State Of Karnataka vs B. Raghurama Shetty Etc on 24 March, 1981
Civil AppealCourt
Date
Bench
Citation
Keywords
Sales Tax, Purchase Tax, Karnataka Sales Tax Act, Section 6(i), Paddy, Rice, Manufacture, Consumption, Commercial Commodity, Double Taxation, Raw Materials, Intermediate Goods, Dehusking, Value Added, Statutory Interpretation.
Sections & Acts
* Karnataka Sales Tax Act, 1957: Section 5, Section 6(i), Section 23(1) * Constitution (Sixth Amendment) Act, 1956 * Constitution: Article 286(1)(a) (as it stood prior to its deletion)
Case details are shown in the header and cards above. Below is the synopsis extracted from the judgment summary.
Subject
Sales Tax – Purchase Tax – Interpretation of 'manufacture' and 'consumption' – Distinction between paddy and rice – Karnataka Sales Tax Act, 1957.
Key Legal Propositions
- Paddy and rice are distinct commercial commodities.
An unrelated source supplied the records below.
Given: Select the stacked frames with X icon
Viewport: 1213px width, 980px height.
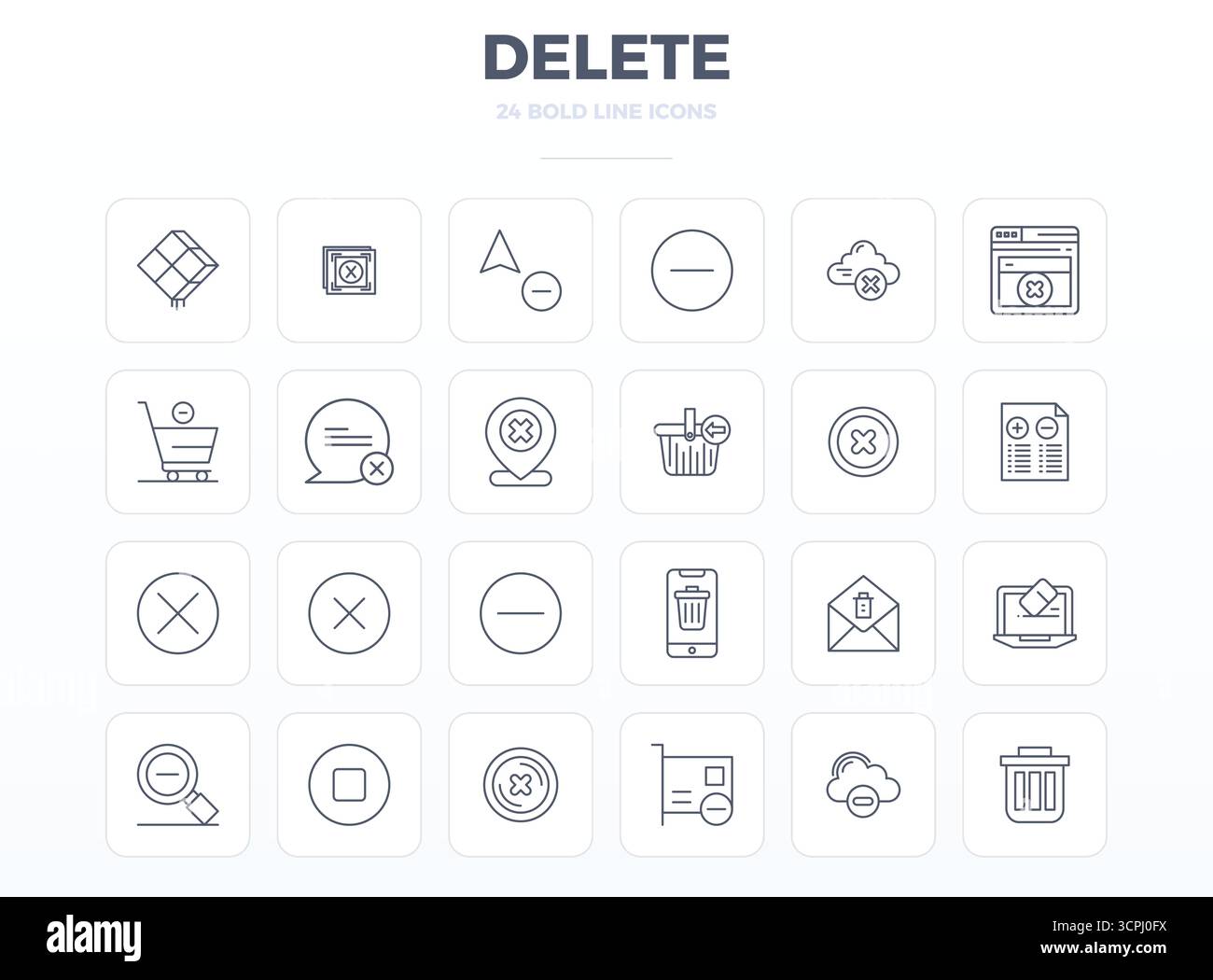Looking at the screenshot, I should tap(349, 272).
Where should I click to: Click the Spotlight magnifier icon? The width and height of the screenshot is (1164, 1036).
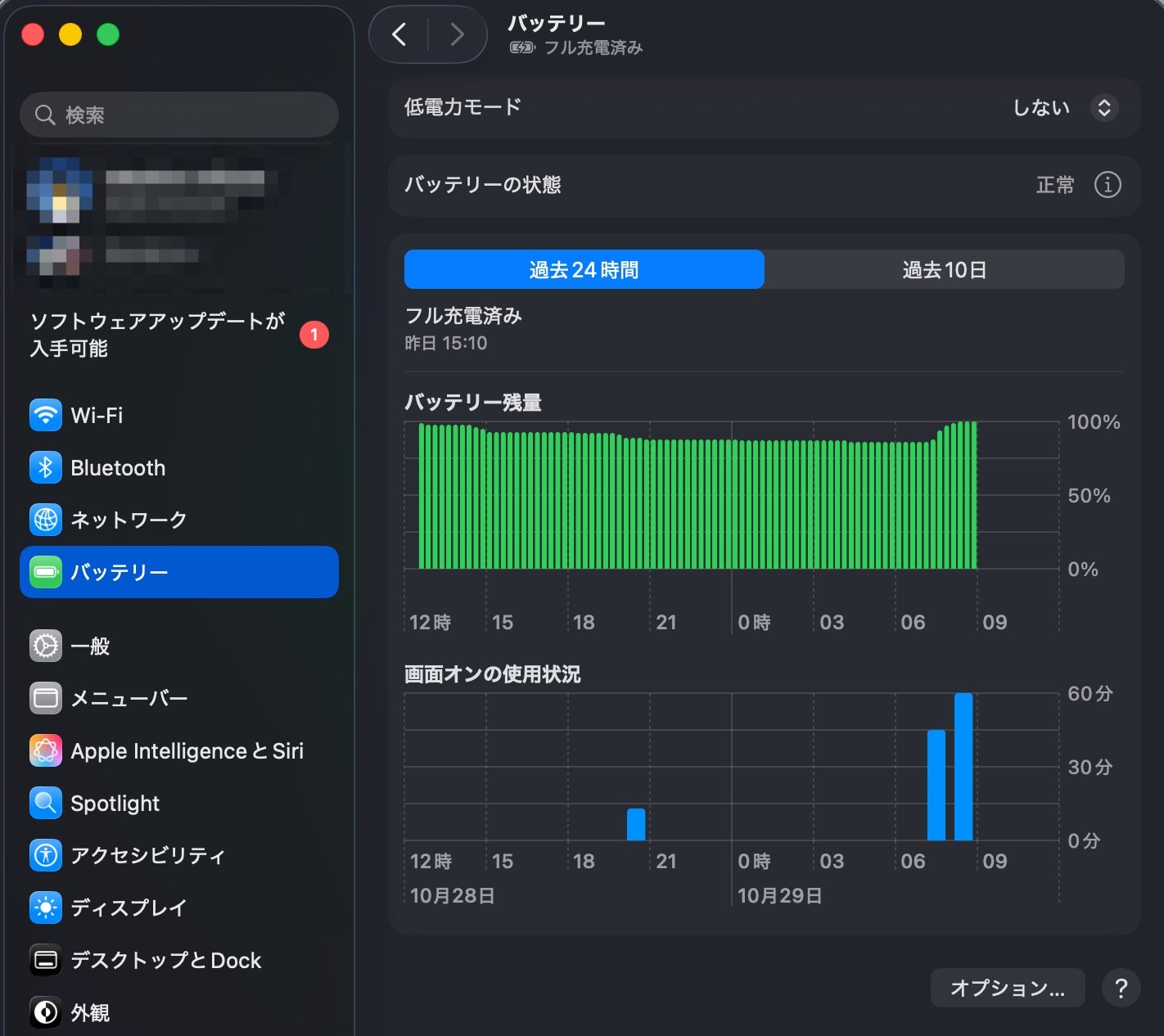[46, 803]
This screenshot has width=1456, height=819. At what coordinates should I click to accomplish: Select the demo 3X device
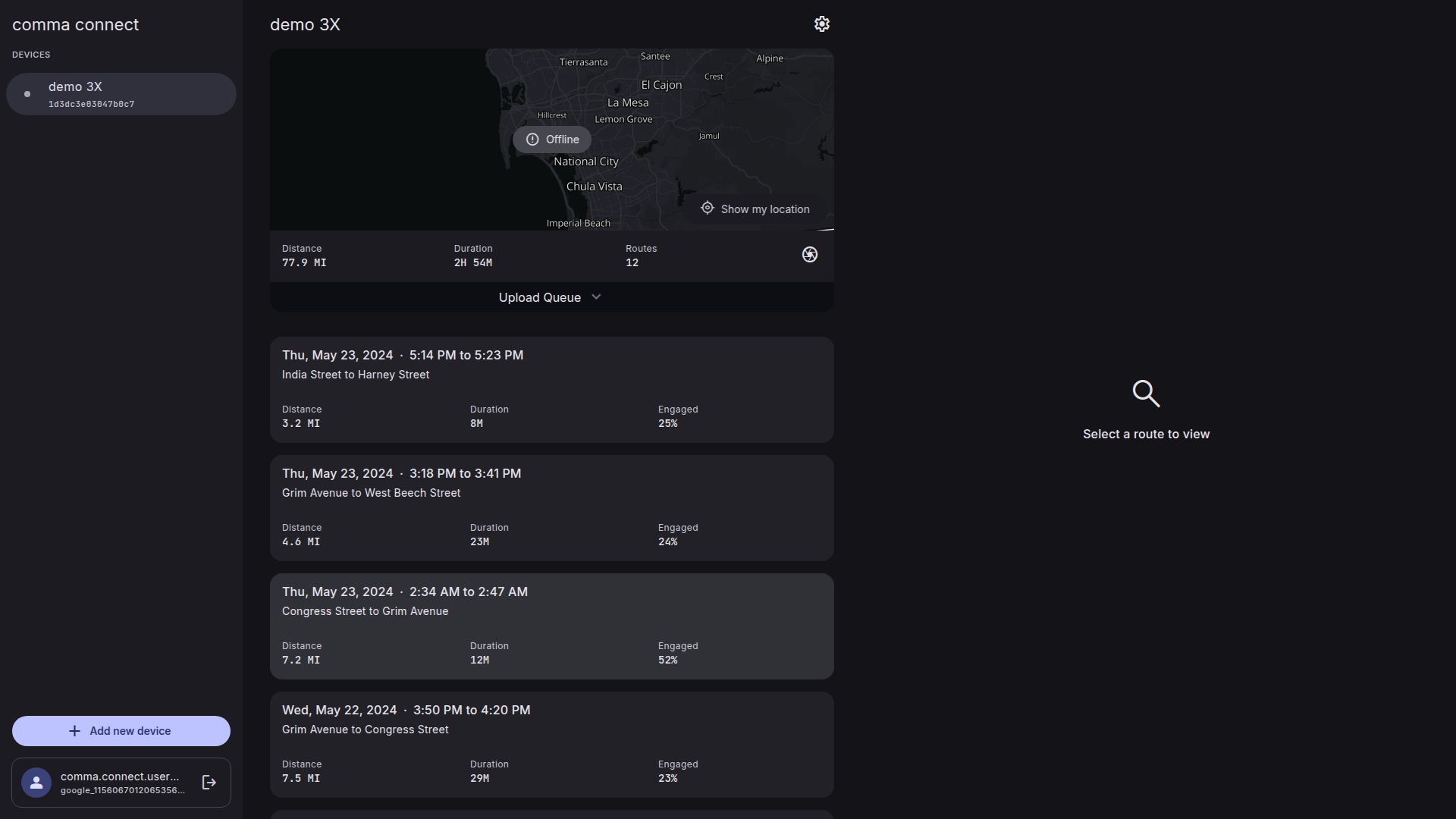[x=121, y=94]
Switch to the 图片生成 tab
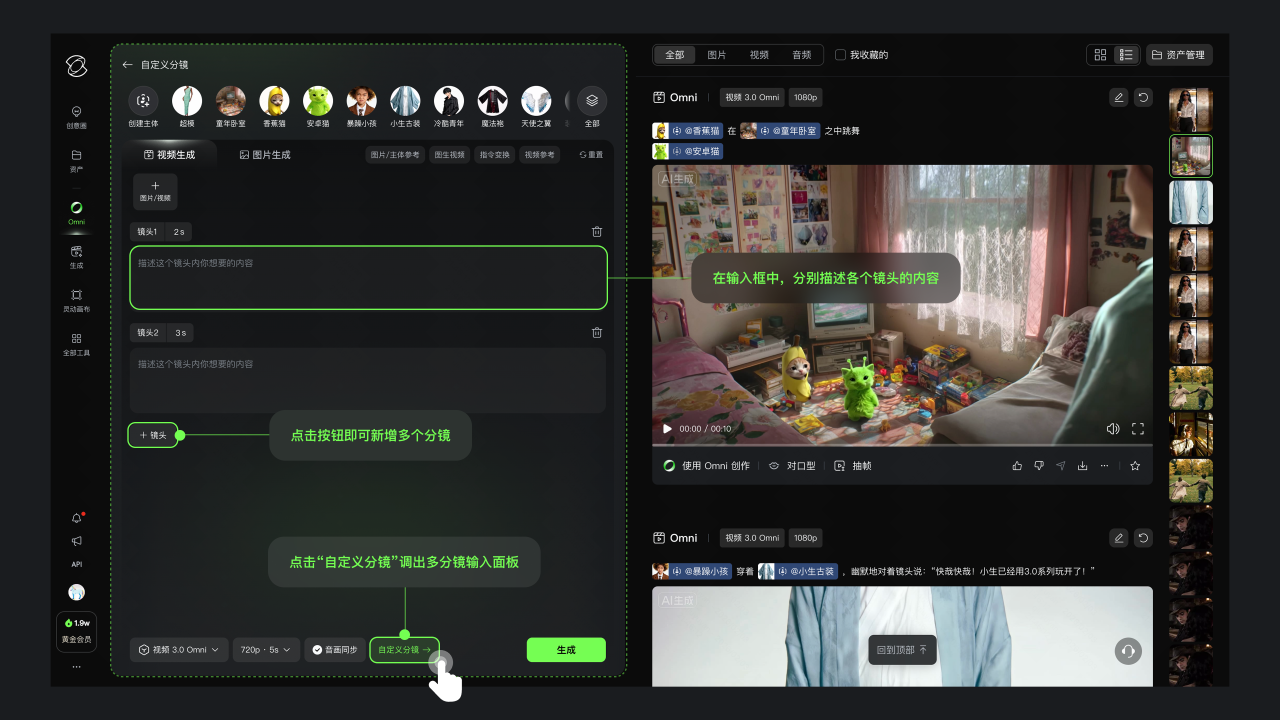The width and height of the screenshot is (1280, 720). (265, 155)
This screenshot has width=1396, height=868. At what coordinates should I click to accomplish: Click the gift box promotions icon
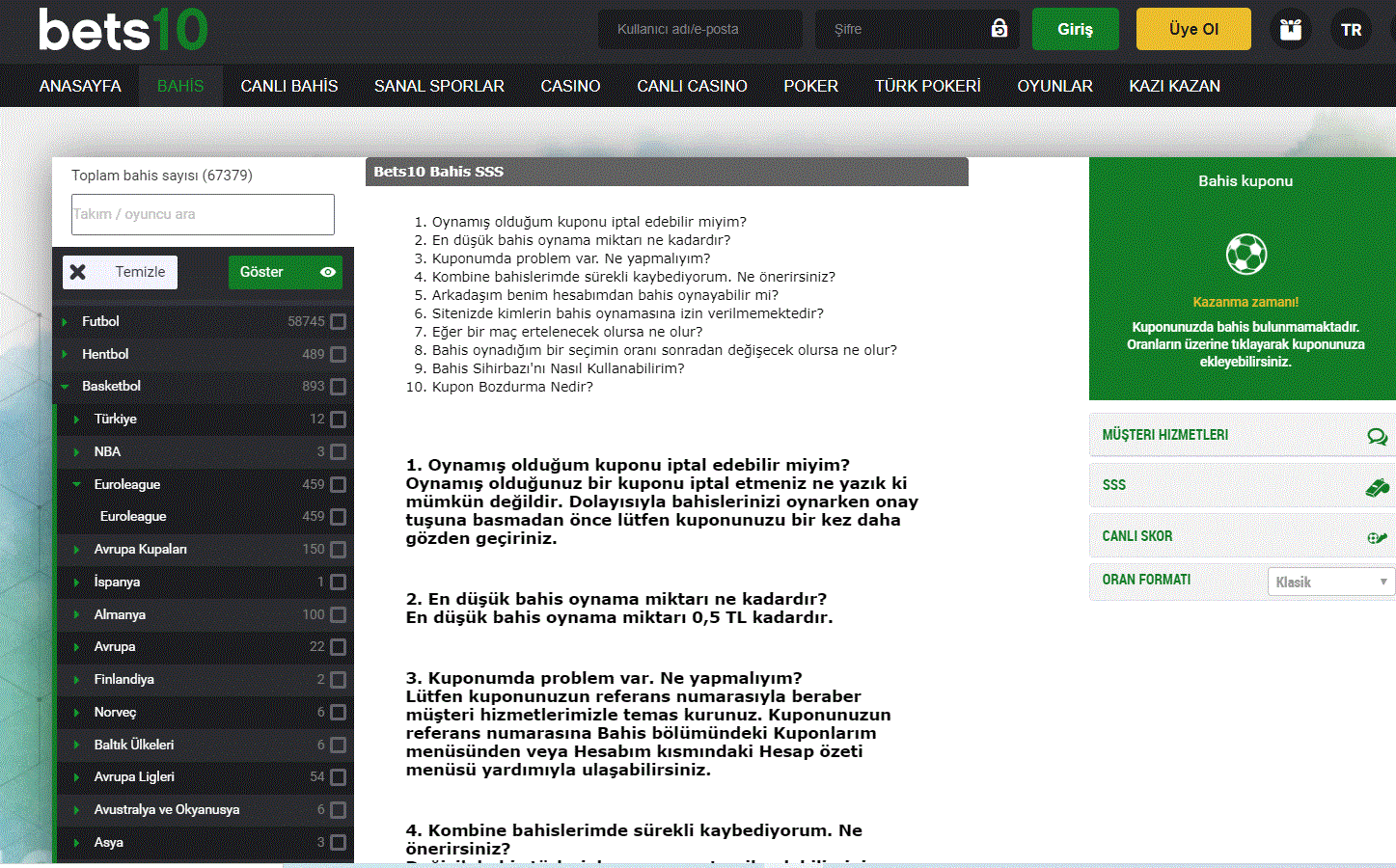(1290, 30)
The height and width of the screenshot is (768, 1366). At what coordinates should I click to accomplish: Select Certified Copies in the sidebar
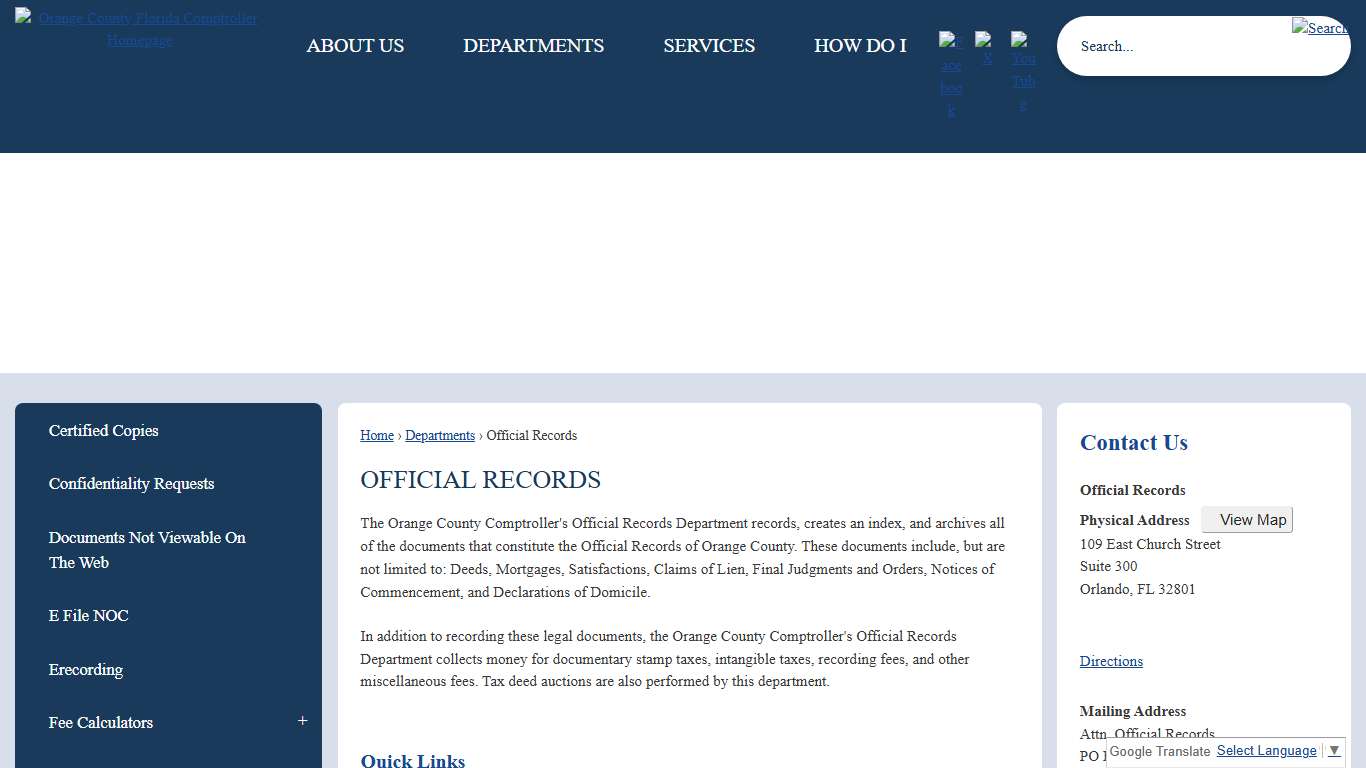[x=103, y=430]
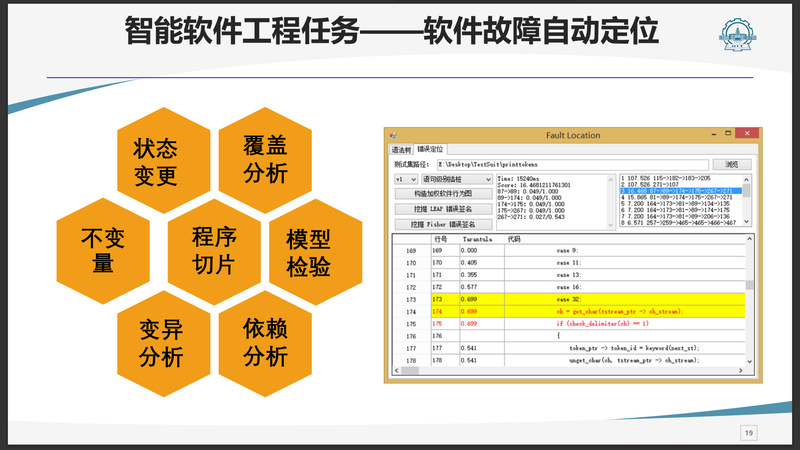Click the 浏览 browse button
Viewport: 800px width, 450px height.
click(732, 164)
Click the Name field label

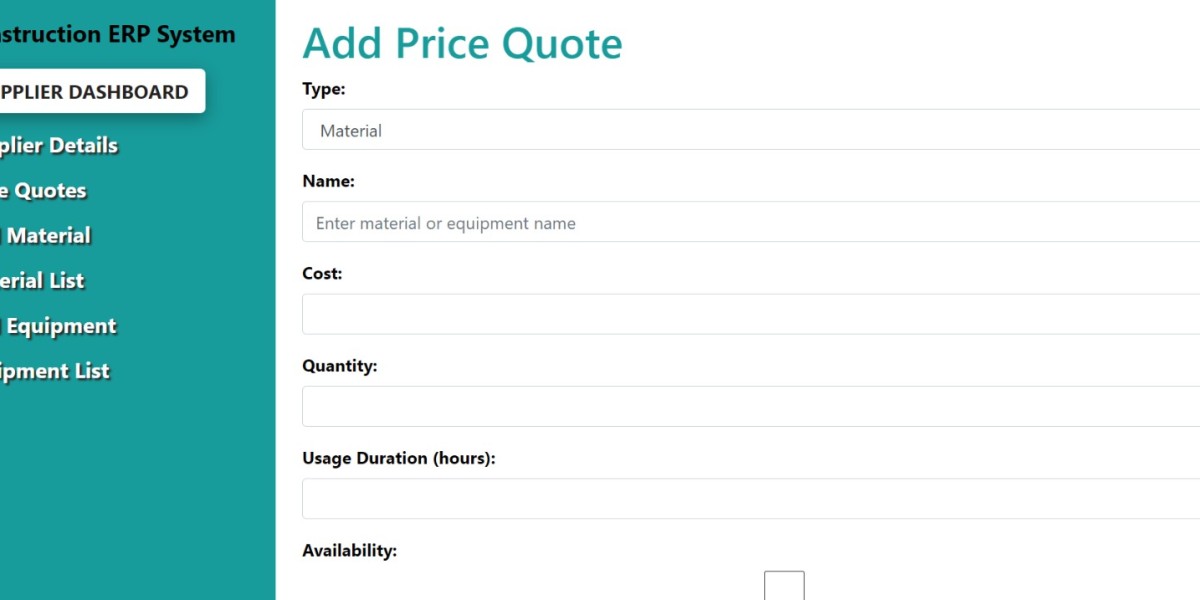pos(328,181)
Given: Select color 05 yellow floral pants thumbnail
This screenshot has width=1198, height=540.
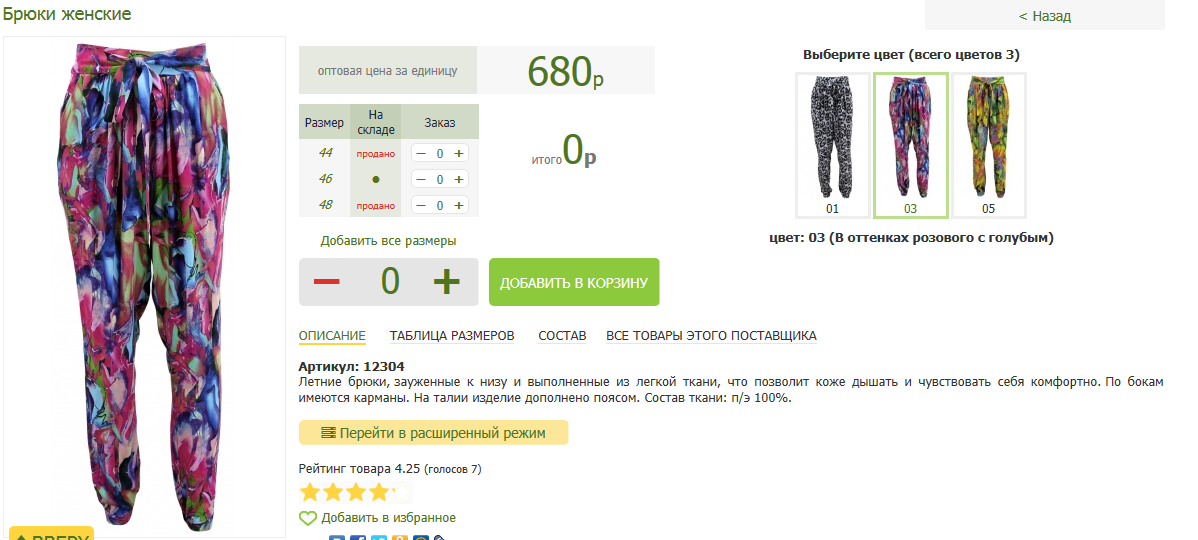Looking at the screenshot, I should (x=989, y=145).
- The process of milling paddy into rice constitutes a manufacturing process, involving a change in the identity of the goods.
- The term 'consumes' under Section 6(i) of the Karnataka Sales Tax Act, 1957, is to be understood in an economic sense, encompassing the use of raw materials in intermediate stages of production to create other goods, even if not for final consumption.
- Levying purchase tax on paddy, which is then used to manufacture rice (a distinct commodity), and subsequently levying sales tax on rice, does not amount to impermissible double taxation.
Judgment Summary
Background
The assessees, registered dealers and owners of rice mills in Karnataka, purchased paddy from agriculturists who were not liable to pay sales tax. They processed this paddy into rice for sale. The assessing authority levied purchase tax on the turnover of paddy under Section 6(i) of the Karnataka Sales Tax Act, 1957. The Appellate Authority upheld these assessments. The Karnataka Sales Tax Appellate Tribunal, however, allowed most appeals, ruling that the conversion of paddy to rice did not involve manufacturing and thus no tax was leviable under Section 6(i), except in one case where boiled rice was manufactured. The State Government filed revision petitions against the Tribunal's decisions, and the assessee in the boiled rice case also filed a revision petition before the High Court. The High Court, holding that the turnovers were not liable to tax under Section 6(i), dismissed the State's petitions and allowed the assessee's petition. Subsequently, the High Court granted a certificate of fitness for appeal to the Supreme Court. The State Government filed the present appeals, which involve a common question of law: whether the assessees are liable to pay purchase tax under Section 6(i) of the Karnataka Sales Tax Act, 1957, on paddy purchased for conversion into rice for sale. The State contended that paddy was consumed in the manufacture of rice, a different commodity for sale, thereby attracting Section 6(i). The assessees, whose view was accepted by the High Court, argued that paddy and rice are the same, precluding the manufacture of 'other goods' and thus Section 6(i) would not apply.